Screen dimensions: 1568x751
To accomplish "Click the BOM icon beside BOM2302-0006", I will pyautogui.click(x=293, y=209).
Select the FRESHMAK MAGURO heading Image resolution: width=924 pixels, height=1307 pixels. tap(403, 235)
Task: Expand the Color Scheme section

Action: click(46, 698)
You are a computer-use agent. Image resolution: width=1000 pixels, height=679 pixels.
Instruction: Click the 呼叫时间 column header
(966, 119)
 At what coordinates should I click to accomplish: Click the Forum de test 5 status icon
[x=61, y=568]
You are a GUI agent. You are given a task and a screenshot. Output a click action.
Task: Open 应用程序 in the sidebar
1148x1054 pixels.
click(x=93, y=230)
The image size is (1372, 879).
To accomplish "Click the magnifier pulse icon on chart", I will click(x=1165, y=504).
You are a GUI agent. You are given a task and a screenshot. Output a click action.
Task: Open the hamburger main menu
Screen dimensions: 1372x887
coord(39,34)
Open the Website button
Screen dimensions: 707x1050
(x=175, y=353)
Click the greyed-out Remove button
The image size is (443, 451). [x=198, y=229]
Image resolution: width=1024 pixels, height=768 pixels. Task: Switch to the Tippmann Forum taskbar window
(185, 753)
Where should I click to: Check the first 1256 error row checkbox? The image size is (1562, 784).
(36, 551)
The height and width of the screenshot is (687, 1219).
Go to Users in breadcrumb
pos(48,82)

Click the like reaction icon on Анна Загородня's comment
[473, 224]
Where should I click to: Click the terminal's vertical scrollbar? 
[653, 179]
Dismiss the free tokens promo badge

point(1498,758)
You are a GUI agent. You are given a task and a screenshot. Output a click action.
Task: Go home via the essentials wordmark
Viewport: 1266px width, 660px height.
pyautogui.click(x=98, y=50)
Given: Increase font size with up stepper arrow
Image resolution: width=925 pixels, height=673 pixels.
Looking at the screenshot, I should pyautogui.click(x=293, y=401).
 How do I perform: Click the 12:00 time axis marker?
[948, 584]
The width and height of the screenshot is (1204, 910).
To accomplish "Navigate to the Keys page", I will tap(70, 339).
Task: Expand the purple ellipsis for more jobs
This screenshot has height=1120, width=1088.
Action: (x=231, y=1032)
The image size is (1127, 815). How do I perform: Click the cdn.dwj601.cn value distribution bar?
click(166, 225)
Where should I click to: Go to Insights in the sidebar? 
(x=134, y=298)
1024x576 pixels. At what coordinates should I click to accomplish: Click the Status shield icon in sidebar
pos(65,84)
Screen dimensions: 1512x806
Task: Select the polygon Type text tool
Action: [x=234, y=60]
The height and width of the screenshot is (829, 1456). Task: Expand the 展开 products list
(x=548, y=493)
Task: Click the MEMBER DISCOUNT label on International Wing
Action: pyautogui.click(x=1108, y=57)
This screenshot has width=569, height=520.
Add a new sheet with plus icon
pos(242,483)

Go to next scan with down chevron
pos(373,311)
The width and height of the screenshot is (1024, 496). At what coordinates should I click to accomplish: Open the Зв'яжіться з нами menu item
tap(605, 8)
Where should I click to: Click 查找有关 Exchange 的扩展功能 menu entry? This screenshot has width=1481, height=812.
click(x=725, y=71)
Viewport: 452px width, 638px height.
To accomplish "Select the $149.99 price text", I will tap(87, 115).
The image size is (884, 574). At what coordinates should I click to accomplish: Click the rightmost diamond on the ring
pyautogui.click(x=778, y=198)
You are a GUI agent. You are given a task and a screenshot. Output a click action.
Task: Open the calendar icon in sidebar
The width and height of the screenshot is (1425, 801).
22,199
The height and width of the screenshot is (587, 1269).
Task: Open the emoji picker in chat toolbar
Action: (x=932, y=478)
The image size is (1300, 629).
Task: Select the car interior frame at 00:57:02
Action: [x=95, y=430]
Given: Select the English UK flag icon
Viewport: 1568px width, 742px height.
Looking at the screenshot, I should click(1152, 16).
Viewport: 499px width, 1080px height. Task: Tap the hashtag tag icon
══════════════════════════════
→ **What needs to be done**
Print the lines of the listing above, starting at the line that contains "Where should I click to: Go" and ending at the line that contains "pos(373,311)", with both of those lines included, exactly as they appear and nothing more.

→ **Full answer**
Where should I click to: Go to Insights in the sidebar? 
(x=134, y=298)
1024x576 pixels. At what coordinates should I click to accomplish: Click the Status shield icon in sidebar
pos(65,84)
Screen dimensions: 1512x806
Task: Select the polygon Type text tool
Action: [x=234, y=60]
The height and width of the screenshot is (829, 1456). Task: Expand the 展开 products list
(x=548, y=493)
Task: Click the MEMBER DISCOUNT label on International Wing
Action: pyautogui.click(x=1108, y=57)
This screenshot has width=569, height=520.
Add a new sheet with plus icon
pos(242,483)

Go to next scan with down chevron
pos(373,311)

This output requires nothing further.